Set exercise:
Could you copy out the material word for word, beginning with the line that contains "Viewport: 331px width, 358px" and continuing through the line that contains "pyautogui.click(x=122, y=94)", with both of those lines included?

════════

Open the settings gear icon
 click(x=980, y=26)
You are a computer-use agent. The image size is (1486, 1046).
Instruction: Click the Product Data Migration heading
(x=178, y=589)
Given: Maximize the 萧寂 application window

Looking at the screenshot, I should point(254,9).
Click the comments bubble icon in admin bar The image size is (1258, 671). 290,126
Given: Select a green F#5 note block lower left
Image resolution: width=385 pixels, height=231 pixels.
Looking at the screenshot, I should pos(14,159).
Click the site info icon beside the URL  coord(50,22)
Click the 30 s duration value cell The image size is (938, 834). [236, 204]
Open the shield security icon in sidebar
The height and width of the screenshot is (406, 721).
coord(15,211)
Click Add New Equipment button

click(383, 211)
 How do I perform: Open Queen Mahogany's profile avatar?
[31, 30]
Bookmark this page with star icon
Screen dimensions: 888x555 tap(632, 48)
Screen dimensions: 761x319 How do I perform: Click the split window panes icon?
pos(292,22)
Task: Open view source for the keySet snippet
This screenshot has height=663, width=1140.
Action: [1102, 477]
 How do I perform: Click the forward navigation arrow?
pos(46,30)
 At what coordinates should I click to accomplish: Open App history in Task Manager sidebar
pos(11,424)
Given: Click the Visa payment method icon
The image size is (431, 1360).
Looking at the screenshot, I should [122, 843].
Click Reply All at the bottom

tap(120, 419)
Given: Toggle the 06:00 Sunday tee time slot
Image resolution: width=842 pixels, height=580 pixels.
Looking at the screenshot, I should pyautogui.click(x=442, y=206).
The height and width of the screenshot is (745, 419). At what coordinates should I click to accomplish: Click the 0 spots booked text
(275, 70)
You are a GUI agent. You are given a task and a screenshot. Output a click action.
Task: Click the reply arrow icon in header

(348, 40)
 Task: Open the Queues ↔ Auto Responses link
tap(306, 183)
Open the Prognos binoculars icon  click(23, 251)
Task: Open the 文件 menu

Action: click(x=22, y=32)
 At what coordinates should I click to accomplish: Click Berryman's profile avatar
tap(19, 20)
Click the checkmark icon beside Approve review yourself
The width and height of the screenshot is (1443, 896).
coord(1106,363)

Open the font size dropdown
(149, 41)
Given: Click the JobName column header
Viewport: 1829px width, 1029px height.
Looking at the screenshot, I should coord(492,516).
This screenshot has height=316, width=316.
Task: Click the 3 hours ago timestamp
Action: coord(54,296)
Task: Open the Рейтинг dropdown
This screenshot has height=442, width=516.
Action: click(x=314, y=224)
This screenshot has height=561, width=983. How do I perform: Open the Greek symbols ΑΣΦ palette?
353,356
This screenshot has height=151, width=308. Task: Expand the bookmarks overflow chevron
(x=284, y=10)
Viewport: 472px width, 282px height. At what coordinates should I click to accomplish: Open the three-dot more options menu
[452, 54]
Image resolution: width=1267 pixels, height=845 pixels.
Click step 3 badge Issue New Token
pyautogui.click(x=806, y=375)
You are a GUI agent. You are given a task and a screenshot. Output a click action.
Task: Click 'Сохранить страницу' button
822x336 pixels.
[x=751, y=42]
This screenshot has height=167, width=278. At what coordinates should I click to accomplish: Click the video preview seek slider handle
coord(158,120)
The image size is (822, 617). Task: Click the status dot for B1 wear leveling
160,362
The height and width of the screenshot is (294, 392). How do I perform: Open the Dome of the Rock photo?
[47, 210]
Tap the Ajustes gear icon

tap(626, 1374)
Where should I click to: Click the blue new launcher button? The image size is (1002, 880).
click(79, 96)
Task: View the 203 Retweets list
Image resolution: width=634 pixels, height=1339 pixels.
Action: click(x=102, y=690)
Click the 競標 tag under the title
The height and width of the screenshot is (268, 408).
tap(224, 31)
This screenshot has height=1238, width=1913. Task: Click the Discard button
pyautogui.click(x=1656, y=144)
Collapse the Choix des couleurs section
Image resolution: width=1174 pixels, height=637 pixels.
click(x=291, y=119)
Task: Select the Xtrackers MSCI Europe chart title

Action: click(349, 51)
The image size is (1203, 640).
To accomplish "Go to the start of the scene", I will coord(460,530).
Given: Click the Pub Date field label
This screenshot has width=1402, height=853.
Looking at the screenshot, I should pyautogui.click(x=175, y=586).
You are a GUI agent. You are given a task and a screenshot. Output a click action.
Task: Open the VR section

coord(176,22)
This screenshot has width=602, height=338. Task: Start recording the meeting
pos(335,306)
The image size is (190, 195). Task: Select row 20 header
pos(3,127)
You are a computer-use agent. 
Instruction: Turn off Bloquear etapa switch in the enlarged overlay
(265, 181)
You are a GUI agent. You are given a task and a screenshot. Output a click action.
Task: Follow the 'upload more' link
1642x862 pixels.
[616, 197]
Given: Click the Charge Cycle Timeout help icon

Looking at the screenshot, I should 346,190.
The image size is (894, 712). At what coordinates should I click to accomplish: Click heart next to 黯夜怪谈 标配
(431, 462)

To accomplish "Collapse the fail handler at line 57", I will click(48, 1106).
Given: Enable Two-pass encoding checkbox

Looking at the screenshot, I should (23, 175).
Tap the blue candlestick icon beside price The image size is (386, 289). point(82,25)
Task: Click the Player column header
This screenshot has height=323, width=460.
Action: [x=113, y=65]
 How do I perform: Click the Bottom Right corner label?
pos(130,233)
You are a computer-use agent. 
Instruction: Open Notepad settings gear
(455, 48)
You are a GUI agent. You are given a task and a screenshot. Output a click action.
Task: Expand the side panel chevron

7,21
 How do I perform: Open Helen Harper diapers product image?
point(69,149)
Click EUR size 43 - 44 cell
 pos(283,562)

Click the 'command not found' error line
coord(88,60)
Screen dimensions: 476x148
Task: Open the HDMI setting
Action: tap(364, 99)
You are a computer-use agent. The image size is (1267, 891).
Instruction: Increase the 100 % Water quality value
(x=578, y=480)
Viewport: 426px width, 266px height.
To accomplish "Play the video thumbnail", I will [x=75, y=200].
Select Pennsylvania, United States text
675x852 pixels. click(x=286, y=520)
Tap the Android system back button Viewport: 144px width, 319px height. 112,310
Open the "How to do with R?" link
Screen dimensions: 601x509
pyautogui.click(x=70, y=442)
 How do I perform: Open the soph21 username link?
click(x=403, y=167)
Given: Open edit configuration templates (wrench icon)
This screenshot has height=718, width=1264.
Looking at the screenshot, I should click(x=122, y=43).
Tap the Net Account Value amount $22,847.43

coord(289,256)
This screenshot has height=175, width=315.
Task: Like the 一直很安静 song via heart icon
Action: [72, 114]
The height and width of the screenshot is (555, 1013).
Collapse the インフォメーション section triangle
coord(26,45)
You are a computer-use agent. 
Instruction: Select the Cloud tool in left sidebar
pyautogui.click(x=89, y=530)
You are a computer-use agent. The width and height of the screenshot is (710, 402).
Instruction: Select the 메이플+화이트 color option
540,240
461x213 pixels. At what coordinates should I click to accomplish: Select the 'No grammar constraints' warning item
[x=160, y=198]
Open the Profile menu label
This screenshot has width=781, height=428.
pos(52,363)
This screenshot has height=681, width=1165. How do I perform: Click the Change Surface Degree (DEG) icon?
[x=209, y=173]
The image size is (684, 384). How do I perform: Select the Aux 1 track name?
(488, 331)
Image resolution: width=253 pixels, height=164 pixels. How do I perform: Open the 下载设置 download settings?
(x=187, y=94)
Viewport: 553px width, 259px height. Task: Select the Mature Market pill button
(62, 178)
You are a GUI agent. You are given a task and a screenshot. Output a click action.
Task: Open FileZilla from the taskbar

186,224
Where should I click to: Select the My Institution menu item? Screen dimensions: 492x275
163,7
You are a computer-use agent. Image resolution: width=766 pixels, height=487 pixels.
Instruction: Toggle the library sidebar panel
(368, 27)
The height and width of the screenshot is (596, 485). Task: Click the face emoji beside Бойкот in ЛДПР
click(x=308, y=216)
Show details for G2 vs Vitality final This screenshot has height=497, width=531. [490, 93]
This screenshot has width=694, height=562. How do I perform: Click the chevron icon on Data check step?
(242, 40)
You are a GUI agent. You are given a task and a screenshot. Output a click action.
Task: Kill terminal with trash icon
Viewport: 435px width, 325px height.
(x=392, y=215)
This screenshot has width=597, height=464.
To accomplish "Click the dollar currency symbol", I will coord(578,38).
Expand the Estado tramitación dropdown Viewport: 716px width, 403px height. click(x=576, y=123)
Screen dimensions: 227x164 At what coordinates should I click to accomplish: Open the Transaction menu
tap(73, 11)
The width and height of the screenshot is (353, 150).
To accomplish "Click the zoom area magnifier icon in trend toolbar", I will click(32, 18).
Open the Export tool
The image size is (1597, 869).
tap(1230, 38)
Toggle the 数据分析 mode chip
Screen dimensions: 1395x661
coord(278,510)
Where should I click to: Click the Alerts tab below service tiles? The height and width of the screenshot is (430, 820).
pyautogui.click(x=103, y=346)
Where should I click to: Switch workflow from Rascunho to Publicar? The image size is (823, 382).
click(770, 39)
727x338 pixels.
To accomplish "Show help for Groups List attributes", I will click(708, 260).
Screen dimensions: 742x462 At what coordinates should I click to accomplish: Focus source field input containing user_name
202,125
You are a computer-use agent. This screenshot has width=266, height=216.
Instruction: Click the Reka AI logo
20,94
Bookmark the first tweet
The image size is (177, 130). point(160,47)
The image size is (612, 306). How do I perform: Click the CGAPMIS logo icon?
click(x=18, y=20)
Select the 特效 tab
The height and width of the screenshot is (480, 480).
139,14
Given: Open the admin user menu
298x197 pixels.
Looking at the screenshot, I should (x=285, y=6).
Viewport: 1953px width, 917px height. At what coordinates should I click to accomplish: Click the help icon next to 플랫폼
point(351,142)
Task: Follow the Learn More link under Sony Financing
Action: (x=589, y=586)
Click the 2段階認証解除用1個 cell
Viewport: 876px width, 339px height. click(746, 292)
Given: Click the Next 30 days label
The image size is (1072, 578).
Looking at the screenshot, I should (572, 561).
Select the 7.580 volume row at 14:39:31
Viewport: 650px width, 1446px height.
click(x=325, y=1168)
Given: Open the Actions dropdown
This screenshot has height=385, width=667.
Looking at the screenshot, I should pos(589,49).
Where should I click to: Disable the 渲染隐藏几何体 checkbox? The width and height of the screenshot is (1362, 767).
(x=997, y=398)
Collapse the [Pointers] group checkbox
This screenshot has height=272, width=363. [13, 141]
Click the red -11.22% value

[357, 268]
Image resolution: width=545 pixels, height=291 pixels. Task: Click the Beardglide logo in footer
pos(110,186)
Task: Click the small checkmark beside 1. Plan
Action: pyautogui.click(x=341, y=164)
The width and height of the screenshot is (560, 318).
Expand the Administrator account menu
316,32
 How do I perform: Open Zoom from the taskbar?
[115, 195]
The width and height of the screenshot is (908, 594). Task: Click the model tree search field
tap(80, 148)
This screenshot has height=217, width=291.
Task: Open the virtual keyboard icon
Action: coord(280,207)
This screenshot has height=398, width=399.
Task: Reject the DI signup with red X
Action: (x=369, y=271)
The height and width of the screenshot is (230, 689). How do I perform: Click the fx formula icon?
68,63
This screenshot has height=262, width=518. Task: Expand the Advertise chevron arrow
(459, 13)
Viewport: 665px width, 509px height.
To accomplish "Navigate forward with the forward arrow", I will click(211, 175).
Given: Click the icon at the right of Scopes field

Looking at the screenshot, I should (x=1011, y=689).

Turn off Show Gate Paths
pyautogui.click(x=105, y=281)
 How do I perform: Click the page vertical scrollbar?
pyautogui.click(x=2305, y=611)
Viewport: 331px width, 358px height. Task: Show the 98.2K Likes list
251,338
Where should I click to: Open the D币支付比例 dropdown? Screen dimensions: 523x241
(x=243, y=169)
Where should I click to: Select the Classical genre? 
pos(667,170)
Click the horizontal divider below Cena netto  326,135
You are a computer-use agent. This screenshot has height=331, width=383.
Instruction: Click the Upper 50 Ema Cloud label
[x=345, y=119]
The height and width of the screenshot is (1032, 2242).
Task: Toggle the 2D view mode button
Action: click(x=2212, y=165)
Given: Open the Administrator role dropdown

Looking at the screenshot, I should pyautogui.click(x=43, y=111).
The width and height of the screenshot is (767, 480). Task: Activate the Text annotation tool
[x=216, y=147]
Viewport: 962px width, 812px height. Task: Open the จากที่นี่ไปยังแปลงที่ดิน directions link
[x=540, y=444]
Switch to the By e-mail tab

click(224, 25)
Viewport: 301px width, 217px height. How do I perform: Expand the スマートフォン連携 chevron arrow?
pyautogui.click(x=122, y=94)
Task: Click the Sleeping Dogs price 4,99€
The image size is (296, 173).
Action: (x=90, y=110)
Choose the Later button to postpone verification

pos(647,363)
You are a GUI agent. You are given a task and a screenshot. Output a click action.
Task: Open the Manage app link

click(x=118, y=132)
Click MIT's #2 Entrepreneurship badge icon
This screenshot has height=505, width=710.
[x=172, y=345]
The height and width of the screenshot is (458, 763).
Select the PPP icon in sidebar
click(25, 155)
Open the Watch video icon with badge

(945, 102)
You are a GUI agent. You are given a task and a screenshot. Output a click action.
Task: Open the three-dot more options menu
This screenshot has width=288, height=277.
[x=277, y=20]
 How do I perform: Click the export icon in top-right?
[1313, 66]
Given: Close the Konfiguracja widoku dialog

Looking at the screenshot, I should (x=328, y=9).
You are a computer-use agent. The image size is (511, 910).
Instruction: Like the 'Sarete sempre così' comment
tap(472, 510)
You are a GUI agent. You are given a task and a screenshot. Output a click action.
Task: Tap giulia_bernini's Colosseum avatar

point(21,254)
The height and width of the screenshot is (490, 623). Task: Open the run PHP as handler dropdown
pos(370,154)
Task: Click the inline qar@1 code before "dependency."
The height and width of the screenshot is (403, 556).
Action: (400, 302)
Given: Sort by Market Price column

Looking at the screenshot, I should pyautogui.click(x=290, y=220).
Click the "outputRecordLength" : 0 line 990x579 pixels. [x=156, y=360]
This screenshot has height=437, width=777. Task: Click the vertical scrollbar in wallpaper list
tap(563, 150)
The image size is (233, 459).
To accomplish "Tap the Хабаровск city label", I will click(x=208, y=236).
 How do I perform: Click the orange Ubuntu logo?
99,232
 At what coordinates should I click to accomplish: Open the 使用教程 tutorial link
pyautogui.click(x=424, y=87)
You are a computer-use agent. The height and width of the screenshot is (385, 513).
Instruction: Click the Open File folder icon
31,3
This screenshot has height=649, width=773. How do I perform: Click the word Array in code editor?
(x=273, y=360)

════════

Exercise output:
Viewport: 331px width, 358px height. Task: Show the 98.2K Likes list
251,338
Where should I click to: Open the D币支付比例 dropdown? Screen dimensions: 523x241
(x=243, y=169)
Where should I click to: Select the Classical genre? 
pos(667,170)
Click the horizontal divider below Cena netto  326,135
You are a computer-use agent. This screenshot has height=331, width=383.
Instruction: Click the Upper 50 Ema Cloud label
[x=345, y=119]
The height and width of the screenshot is (1032, 2242).
Task: Toggle the 2D view mode button
Action: click(x=2212, y=165)
Given: Open the Administrator role dropdown

Looking at the screenshot, I should pyautogui.click(x=43, y=111).
The width and height of the screenshot is (767, 480). Task: Activate the Text annotation tool
[x=216, y=147]
Viewport: 962px width, 812px height. Task: Open the จากที่นี่ไปยังแปลงที่ดิน directions link
[x=540, y=444]
Switch to the By e-mail tab

click(224, 25)
Viewport: 301px width, 217px height. How do I perform: Expand the スマートフォン連携 chevron arrow?
pyautogui.click(x=122, y=94)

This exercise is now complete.